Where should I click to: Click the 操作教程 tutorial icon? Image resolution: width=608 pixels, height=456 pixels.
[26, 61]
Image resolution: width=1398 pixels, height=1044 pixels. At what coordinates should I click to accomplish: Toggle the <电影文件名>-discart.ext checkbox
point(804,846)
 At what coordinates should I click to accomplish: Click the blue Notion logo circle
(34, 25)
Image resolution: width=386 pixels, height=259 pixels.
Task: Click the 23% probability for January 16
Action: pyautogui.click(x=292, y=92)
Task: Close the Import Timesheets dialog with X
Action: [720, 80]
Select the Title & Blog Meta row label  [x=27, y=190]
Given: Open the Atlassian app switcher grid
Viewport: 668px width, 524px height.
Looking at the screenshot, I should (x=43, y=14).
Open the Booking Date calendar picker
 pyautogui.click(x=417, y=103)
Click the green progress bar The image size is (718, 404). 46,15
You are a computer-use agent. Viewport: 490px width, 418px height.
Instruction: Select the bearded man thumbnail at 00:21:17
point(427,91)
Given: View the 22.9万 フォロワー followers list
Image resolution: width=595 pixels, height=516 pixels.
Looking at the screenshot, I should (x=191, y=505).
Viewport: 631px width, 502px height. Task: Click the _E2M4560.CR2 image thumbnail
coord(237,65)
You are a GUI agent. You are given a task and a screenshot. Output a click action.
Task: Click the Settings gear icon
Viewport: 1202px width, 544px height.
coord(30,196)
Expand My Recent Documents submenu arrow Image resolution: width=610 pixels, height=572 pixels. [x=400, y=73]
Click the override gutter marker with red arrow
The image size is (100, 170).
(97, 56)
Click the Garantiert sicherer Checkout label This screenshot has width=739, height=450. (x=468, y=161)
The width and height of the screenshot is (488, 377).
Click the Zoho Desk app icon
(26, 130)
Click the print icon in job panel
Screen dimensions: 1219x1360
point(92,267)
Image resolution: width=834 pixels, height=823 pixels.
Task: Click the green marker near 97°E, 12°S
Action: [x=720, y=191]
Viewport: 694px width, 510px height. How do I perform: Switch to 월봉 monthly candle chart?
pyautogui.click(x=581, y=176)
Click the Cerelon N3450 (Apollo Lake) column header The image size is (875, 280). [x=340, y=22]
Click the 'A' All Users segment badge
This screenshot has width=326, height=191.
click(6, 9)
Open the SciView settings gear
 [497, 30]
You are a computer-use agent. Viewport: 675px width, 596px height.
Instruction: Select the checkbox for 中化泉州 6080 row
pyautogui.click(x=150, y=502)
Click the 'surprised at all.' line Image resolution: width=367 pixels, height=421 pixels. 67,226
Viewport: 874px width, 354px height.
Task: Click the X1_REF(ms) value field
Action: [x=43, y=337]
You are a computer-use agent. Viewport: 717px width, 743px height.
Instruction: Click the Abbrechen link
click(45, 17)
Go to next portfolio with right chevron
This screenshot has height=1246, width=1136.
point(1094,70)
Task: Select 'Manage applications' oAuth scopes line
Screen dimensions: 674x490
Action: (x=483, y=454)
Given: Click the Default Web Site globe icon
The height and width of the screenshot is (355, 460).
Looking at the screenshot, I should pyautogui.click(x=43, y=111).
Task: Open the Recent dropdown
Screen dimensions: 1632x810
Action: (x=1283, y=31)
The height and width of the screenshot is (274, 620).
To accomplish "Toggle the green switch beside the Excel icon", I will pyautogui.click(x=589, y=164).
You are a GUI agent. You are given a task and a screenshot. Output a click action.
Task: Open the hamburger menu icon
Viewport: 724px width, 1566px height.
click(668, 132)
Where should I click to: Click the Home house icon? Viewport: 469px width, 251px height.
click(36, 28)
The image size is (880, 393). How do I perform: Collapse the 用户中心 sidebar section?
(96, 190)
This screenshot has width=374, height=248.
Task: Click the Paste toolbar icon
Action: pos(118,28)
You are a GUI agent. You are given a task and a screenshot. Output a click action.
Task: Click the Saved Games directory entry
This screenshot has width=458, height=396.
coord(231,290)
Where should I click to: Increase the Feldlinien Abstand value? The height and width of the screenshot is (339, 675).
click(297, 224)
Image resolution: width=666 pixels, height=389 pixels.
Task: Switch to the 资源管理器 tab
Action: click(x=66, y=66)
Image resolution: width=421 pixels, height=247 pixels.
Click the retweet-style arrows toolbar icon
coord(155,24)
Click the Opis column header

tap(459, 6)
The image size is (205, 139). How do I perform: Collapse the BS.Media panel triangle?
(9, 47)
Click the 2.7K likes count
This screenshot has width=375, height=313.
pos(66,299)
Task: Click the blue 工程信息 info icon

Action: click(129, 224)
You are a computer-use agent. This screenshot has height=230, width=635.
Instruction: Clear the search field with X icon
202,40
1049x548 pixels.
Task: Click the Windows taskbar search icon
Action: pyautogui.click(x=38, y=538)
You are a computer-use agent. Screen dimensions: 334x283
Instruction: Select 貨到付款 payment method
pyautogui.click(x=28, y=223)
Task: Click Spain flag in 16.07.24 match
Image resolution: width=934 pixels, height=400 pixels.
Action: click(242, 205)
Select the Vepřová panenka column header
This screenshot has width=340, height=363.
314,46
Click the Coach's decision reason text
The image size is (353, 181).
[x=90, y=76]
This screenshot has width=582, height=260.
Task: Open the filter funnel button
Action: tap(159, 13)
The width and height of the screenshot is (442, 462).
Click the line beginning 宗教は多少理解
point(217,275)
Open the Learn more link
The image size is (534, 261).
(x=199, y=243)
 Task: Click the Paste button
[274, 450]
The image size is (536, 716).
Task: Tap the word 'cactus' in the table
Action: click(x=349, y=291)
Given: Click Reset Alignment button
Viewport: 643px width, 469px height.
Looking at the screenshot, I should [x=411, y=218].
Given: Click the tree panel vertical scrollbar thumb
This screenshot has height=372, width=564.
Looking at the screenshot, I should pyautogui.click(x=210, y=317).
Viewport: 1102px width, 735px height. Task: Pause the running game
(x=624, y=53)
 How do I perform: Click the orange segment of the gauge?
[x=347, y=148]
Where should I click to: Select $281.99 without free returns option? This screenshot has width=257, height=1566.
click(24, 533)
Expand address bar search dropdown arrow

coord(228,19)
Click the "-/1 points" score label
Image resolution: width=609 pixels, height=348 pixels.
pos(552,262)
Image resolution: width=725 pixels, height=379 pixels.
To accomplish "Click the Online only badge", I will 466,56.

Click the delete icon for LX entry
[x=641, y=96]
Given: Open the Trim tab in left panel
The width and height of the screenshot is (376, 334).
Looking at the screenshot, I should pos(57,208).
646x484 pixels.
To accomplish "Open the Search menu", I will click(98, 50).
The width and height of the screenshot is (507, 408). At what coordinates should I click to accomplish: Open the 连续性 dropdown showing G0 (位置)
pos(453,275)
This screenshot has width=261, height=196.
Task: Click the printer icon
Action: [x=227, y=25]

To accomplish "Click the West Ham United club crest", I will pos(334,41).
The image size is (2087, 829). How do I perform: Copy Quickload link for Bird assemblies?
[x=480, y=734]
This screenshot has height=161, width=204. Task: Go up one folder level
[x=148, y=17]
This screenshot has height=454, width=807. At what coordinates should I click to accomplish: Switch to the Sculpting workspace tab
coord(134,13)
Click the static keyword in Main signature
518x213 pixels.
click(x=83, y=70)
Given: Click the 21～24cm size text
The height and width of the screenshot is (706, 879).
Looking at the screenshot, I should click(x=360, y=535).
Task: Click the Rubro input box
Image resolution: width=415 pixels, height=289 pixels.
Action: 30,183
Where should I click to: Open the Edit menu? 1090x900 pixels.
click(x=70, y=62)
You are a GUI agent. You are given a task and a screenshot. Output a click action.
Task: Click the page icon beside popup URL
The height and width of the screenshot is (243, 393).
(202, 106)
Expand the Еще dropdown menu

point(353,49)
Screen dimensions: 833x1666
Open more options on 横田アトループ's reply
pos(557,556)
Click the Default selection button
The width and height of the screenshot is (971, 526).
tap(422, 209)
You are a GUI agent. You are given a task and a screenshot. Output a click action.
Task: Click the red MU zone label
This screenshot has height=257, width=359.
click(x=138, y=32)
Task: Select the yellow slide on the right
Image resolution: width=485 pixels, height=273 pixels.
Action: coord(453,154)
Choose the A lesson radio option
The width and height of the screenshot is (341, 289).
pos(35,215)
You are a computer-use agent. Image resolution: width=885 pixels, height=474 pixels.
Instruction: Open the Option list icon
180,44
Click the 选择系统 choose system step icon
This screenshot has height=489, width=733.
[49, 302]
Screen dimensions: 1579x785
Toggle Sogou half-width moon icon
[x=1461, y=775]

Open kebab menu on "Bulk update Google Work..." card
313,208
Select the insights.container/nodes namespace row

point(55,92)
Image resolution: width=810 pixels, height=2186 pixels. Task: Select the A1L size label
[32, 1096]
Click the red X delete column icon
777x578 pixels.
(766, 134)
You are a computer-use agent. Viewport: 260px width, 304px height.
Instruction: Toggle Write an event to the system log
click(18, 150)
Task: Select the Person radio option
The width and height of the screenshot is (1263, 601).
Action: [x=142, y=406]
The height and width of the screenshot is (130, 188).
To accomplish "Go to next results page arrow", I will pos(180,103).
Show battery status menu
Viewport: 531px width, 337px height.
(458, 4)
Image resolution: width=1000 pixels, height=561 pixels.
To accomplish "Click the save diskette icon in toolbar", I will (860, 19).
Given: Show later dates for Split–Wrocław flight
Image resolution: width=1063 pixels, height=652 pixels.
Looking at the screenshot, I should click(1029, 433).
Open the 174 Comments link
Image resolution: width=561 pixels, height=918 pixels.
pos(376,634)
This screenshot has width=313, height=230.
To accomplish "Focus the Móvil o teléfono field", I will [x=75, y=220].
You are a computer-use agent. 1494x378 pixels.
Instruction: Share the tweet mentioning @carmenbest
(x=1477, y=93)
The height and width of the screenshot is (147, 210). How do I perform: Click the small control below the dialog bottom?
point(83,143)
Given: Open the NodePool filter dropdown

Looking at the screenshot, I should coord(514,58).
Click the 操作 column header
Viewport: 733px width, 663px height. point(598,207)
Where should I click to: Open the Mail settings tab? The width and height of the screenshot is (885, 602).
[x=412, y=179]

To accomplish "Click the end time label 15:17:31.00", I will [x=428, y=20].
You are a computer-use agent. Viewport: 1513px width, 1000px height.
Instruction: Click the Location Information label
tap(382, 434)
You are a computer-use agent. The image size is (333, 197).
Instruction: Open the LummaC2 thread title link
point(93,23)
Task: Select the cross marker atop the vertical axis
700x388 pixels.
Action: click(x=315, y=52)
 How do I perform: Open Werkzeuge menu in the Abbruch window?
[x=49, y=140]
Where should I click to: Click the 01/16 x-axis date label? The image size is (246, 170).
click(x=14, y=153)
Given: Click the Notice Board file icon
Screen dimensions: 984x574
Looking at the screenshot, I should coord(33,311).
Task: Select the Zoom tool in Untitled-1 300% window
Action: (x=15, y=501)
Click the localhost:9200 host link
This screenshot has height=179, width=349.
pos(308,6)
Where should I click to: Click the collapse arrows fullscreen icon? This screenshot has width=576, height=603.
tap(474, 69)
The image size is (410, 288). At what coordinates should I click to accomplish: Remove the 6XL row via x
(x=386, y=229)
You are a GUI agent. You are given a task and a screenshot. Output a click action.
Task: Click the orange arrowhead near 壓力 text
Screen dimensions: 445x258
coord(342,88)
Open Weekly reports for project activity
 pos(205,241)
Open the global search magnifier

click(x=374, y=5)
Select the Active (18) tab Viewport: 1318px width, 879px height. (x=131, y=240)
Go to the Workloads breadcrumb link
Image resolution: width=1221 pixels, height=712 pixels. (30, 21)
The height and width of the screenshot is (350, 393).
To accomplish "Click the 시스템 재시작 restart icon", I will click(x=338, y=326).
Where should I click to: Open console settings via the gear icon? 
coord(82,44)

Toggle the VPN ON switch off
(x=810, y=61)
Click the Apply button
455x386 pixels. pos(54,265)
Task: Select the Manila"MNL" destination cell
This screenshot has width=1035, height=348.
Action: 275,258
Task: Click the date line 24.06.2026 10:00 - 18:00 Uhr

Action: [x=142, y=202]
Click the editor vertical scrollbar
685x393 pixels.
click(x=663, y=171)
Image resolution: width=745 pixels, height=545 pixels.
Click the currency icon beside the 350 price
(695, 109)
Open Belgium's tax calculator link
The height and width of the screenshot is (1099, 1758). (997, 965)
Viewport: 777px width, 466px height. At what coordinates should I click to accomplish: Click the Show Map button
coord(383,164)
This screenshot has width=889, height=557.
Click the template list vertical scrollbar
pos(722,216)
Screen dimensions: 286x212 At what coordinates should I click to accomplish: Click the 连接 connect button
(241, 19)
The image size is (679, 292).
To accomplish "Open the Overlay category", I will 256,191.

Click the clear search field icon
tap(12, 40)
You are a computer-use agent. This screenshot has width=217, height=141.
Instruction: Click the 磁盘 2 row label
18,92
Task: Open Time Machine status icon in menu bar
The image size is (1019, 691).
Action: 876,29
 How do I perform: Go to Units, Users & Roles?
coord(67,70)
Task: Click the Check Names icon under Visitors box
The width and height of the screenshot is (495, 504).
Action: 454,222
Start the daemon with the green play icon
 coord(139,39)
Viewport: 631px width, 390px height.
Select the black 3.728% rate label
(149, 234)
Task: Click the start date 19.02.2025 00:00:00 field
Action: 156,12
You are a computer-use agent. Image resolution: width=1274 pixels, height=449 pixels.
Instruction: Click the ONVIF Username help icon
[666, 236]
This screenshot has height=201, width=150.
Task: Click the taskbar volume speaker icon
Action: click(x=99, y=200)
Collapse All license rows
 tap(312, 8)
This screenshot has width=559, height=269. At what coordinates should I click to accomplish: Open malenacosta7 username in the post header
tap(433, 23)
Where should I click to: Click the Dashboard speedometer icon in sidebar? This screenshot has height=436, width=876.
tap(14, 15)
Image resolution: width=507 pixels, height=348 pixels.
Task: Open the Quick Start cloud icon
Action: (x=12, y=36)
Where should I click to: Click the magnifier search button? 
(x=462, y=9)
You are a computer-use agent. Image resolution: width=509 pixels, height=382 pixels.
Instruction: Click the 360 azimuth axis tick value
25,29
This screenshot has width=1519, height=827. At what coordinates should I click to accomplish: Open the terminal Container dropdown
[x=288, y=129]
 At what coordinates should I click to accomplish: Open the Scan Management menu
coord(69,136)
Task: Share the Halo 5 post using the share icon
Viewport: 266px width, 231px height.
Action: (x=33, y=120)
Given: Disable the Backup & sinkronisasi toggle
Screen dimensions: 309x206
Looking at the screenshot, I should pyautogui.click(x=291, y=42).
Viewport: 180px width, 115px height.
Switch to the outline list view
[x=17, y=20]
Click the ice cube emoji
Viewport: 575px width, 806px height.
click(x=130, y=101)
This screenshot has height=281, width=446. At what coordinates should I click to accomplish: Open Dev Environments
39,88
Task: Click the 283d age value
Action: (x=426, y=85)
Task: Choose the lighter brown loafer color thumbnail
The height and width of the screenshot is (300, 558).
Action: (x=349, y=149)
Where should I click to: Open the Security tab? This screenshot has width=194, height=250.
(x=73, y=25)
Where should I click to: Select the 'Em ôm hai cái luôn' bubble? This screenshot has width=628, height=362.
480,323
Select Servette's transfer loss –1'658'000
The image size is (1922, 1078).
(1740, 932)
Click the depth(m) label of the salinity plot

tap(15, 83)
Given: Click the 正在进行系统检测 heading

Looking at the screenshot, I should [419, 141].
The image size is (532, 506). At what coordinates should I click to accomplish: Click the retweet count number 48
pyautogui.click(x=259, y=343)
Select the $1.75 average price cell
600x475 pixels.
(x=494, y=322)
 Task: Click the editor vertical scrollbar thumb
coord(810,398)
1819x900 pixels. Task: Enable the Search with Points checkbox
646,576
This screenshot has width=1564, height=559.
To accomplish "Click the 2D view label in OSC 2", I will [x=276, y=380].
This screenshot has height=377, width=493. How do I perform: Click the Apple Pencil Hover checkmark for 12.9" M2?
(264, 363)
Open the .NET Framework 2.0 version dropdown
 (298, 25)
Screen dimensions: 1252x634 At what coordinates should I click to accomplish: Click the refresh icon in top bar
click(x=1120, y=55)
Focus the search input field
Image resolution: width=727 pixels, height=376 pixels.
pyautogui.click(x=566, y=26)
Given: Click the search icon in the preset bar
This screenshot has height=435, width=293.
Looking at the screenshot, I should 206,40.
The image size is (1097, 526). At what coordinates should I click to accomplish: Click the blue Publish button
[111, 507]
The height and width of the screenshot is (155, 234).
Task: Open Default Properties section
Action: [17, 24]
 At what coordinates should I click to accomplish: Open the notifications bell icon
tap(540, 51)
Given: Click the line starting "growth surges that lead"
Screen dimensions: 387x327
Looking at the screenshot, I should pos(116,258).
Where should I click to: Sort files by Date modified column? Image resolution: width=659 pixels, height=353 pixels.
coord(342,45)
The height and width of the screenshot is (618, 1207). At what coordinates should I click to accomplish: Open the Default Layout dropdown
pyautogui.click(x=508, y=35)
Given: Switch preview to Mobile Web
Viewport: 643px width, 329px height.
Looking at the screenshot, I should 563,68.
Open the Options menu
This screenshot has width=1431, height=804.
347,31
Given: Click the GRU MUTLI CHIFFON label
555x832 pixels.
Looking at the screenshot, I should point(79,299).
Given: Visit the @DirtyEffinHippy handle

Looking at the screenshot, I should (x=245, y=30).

━━━

• **What is needed**:
Search the data for the string "badge". List each line that has it.

• **Output**:
Click the 'A' All Users segment badge
To accomplish "Click the Online only badge", I will 466,56.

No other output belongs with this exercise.